Ungelöst freilich bleibt die große Frage, wie der eigentliche Beschützer der Freiheit, der Staat, dessen zentrale Aufgabe in einer demokratischen Verfassungsordnung gerade in der Gewährleistung der Freiheit liegt, nicht gleichzeitig zur größten Gefahr für die Einschränkung der Freiheit wird. Denn jede Hierarchie, Ordnung, Institution und Verordnung, so nützlich und auch notwendig sie sein mögen, schränkt zwangsläufig Freiheit ein. Worin ein vernünftiges Maß liegt, ist umstritten, sicherlich aber gehen Forderungen, den Sozial- und Wohlfahrtsstaat ganz abzuschaffen, was Dahrendorf nicht fordert!, dann doch erheblich zu weit.
Ralf Dahrendorfs Buch, durchaus mit einem Augenzwinkern geschrieben, ist aber nicht nur ein der Freiheit gewidmeter Essay, es ist auch ganz persönliches Erinnerungsbuch des Soziologen, Politikers, Wissenschaftsmanagers – des Intellektuellen eben. Die von ihm vorzugsweise behandelten Aron, Berlin und Popper nennt er „väterliche Freunde“, was so manche, für mich durchaus wohltuende Emphase erklären mag. In einem Punkt aber irrt Ralf Dahrendorf, so glaube ich jedenfalls. Ein Erasmier habe, so der Autor, in der Regel keine (wissenschaftliche) Schule gebildet. Das mag stimmen, wenn der Blick allein auf die traditionellen Institutionen und den Vorgang einer wissenschaftlichen Schulbildung gerichtet bleibt.

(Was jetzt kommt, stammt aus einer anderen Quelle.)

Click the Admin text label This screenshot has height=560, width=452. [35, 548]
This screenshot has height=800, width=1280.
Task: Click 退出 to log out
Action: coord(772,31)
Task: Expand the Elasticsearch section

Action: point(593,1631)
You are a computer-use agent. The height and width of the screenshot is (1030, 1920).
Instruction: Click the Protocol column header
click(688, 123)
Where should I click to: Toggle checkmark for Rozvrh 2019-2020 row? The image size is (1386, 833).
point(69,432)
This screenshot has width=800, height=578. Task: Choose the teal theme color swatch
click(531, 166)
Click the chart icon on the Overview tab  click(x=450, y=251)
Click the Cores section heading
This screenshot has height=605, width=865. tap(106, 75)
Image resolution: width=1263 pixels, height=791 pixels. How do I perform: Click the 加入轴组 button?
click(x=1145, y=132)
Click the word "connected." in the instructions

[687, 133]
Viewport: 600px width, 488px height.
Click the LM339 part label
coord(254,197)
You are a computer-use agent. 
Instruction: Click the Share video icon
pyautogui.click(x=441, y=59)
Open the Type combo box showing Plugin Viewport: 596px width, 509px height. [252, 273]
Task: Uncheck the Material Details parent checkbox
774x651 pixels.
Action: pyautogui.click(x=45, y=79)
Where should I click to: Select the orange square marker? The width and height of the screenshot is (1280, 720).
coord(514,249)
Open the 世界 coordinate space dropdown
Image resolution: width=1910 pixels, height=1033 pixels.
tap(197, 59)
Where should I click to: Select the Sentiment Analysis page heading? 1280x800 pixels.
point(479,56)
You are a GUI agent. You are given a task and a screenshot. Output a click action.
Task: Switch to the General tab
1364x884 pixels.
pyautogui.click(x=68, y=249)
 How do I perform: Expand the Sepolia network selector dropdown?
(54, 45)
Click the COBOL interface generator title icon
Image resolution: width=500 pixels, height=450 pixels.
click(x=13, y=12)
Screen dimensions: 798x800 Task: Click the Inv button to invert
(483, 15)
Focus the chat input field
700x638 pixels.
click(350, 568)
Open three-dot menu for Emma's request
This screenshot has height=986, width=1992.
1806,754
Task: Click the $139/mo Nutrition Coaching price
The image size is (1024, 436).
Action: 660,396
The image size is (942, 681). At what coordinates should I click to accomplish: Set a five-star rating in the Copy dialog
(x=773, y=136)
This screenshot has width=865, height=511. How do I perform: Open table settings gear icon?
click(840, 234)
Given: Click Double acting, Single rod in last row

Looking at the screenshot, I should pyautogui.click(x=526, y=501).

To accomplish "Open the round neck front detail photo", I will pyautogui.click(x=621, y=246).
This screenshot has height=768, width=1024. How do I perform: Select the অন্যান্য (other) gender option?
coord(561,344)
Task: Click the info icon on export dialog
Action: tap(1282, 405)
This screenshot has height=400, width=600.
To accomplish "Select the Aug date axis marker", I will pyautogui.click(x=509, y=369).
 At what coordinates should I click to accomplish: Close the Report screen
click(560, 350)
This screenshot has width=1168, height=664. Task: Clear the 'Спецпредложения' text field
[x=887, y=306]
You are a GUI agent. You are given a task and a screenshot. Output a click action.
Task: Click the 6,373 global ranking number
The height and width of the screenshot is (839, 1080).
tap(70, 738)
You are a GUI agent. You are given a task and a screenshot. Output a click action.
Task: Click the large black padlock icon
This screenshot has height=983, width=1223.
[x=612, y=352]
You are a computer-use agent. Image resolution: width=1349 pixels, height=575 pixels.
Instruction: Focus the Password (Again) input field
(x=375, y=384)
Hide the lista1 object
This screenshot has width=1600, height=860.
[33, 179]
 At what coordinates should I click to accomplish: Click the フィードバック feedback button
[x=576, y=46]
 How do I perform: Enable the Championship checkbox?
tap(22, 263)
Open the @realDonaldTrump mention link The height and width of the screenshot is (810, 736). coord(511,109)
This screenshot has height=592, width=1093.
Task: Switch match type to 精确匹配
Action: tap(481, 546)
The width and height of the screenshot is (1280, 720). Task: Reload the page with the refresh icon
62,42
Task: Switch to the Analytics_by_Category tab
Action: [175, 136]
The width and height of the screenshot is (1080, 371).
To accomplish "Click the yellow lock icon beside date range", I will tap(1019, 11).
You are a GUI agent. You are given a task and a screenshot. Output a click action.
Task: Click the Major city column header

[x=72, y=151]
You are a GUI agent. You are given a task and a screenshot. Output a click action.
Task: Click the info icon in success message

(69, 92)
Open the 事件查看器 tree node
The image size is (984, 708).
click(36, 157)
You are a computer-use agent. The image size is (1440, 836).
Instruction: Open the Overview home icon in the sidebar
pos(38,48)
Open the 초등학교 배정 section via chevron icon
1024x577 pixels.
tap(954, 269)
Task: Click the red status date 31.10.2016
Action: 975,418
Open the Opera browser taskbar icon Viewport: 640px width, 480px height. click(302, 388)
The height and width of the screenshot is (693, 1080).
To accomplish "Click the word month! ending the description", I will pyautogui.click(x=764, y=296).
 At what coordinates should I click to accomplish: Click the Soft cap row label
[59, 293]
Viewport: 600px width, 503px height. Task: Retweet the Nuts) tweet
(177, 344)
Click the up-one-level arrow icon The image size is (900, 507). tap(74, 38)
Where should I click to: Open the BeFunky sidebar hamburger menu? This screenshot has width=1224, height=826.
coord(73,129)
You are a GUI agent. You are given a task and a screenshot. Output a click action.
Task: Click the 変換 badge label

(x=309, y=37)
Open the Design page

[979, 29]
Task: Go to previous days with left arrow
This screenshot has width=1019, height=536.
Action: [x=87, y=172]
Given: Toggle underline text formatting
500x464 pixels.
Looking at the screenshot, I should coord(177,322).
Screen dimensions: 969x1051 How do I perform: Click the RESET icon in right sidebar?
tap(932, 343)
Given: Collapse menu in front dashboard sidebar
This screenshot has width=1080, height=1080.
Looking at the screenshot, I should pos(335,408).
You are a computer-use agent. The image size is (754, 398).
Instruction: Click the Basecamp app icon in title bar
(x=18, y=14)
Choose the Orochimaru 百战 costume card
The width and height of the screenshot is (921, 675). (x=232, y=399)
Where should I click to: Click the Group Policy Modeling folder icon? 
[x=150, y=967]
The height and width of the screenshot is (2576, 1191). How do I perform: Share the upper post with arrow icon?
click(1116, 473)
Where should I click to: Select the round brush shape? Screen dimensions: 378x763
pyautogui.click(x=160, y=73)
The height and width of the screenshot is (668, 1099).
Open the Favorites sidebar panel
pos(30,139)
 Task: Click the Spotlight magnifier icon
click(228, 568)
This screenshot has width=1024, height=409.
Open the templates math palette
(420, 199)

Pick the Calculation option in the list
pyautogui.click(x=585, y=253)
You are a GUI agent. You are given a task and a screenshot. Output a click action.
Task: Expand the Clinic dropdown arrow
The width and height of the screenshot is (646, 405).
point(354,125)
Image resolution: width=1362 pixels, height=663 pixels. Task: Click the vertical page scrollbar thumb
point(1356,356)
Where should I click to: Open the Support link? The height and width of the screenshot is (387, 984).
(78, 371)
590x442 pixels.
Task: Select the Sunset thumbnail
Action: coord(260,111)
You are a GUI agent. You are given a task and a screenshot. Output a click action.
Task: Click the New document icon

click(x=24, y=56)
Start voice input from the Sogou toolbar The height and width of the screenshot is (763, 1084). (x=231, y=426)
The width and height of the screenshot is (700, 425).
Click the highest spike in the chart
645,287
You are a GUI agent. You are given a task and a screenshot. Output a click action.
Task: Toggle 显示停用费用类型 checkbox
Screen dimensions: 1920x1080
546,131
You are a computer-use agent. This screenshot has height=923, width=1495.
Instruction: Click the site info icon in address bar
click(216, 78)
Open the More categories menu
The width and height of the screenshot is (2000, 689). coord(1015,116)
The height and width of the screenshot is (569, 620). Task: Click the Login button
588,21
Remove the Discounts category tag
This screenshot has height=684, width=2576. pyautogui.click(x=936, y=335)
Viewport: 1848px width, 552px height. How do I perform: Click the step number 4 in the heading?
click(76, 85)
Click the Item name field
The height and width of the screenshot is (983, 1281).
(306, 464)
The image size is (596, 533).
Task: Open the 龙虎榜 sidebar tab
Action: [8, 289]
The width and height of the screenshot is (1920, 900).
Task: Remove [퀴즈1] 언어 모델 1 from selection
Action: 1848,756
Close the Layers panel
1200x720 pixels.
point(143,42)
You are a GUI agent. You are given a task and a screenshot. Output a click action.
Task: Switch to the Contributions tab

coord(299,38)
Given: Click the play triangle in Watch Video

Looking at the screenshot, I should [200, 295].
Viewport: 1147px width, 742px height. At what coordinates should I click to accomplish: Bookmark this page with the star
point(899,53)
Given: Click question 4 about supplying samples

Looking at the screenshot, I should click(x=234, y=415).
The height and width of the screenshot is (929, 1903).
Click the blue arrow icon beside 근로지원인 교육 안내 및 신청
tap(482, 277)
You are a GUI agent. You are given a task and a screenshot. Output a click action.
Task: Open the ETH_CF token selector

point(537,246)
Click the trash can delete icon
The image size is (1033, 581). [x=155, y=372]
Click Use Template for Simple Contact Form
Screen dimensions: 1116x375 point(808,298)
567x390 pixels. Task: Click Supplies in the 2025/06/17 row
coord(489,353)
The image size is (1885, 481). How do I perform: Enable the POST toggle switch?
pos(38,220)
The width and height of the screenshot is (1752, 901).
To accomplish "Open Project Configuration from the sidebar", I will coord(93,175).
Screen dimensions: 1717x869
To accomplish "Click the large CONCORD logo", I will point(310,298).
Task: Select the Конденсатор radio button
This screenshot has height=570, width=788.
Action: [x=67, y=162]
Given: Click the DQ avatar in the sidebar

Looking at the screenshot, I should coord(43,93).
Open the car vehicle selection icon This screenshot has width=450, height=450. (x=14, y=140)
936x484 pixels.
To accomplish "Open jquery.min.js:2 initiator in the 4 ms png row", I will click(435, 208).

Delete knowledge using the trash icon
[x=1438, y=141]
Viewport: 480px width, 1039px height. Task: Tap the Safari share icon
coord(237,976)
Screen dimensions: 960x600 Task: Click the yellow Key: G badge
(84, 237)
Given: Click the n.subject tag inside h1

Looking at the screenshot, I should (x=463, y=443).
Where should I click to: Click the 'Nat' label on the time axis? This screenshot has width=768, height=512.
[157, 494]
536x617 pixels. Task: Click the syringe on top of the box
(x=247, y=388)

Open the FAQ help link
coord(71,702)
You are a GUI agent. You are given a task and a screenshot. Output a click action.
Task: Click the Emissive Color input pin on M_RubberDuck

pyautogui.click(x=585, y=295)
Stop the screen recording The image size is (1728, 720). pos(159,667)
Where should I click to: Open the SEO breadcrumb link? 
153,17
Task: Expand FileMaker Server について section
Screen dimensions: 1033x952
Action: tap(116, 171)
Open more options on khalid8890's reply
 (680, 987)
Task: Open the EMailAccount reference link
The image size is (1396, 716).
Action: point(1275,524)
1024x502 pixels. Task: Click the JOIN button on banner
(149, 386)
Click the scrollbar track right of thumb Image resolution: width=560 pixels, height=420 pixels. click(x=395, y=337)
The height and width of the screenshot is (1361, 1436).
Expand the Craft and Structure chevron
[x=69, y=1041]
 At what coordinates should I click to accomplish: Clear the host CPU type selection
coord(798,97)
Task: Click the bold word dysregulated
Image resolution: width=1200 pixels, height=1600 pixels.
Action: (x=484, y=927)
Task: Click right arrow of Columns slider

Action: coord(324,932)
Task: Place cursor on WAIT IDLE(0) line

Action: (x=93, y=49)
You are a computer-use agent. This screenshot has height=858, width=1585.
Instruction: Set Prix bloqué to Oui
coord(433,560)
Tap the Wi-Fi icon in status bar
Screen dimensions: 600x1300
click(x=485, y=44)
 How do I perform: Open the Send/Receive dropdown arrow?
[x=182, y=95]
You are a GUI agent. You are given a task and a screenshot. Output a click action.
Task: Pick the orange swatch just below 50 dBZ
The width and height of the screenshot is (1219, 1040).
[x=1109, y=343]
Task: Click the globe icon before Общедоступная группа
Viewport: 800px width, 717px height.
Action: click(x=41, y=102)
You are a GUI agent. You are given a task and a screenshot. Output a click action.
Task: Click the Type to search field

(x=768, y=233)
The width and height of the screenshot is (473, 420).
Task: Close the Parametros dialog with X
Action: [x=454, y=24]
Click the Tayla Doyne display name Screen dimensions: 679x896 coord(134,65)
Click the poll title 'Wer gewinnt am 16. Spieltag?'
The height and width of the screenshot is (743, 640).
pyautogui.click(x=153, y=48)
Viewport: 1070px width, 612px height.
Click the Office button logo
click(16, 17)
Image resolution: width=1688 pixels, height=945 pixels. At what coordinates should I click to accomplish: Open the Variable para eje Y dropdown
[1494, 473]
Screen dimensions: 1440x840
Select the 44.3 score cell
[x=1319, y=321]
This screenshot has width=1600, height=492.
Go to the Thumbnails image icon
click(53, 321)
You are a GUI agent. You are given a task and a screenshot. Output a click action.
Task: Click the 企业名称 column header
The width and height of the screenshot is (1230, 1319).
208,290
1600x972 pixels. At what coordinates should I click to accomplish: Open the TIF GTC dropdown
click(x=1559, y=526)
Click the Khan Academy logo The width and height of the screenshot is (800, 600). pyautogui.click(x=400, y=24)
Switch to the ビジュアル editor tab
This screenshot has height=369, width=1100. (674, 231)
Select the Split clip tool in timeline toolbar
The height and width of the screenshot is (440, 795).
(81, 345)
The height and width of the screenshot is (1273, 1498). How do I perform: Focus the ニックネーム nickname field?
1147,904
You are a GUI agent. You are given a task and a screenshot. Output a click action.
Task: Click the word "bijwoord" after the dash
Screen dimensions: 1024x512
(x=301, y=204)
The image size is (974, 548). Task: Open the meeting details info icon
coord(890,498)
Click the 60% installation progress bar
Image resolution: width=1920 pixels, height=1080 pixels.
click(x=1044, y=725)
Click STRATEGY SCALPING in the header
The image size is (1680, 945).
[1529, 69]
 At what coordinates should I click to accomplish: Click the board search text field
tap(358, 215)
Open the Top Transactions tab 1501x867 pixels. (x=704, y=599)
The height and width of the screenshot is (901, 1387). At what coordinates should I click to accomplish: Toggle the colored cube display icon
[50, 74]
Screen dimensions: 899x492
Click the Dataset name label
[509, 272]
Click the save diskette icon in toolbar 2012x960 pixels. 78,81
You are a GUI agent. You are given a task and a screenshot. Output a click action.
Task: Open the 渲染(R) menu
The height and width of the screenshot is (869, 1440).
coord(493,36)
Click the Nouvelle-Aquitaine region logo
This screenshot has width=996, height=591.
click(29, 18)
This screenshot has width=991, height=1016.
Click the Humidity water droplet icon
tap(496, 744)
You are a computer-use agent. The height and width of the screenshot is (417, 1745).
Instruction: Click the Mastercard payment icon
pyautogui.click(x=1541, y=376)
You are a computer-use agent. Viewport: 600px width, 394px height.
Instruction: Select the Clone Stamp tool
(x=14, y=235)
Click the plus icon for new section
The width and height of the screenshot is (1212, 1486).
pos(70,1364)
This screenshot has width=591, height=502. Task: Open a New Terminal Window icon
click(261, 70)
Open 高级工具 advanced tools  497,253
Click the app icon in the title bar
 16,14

Aber für die Wirkungsgeschichte wird man diese Feststellung nicht so einfach aufrechterhalten können. Gerade Popper und Aron, aber auch Berlin haben aus der Offenen  Gesellschaft auf vielen verschlungenen Pfaden in geschlossene Gesellschaften hinein  und, so behaupte ich, schulbildend gewirkt, ohne dass dabei eine klassische wissenschaftliche Schule herausgekommen wäre, sehr wohl aber eine Denkschule. Und das wiederum hat durchaus dazu beigetragen, dass nicht wenige sich potentiell eher „sokratisch“ denn „erasmisch“ verhielten. In der Offenen Gesellschaft muss man nicht zwischen dem einen oder dem anderen wählen, man kann hier für die Freiheit streiten, ohne ernstliche Sanktionen zu befürchten. Die geschlossene Gesellschaft aber bedarf auch sokratischer Intellektueller, die die Aufnahmebedingungen in die Societas Erasmiana erfüllen, um die Mauern niederzureißen und die vergleichsweise langweilige Offene Gesellschaft zu ermöglichen.

1    Thomas Morus: Utopie. Leipzig: Verlag Ph. Reclam, 1985, 7. Aufl., S. 86.
2    John Stuart Mill: Über die Freiheit. Stuttgart: Ph. Reclam jun., 1988, S. 16.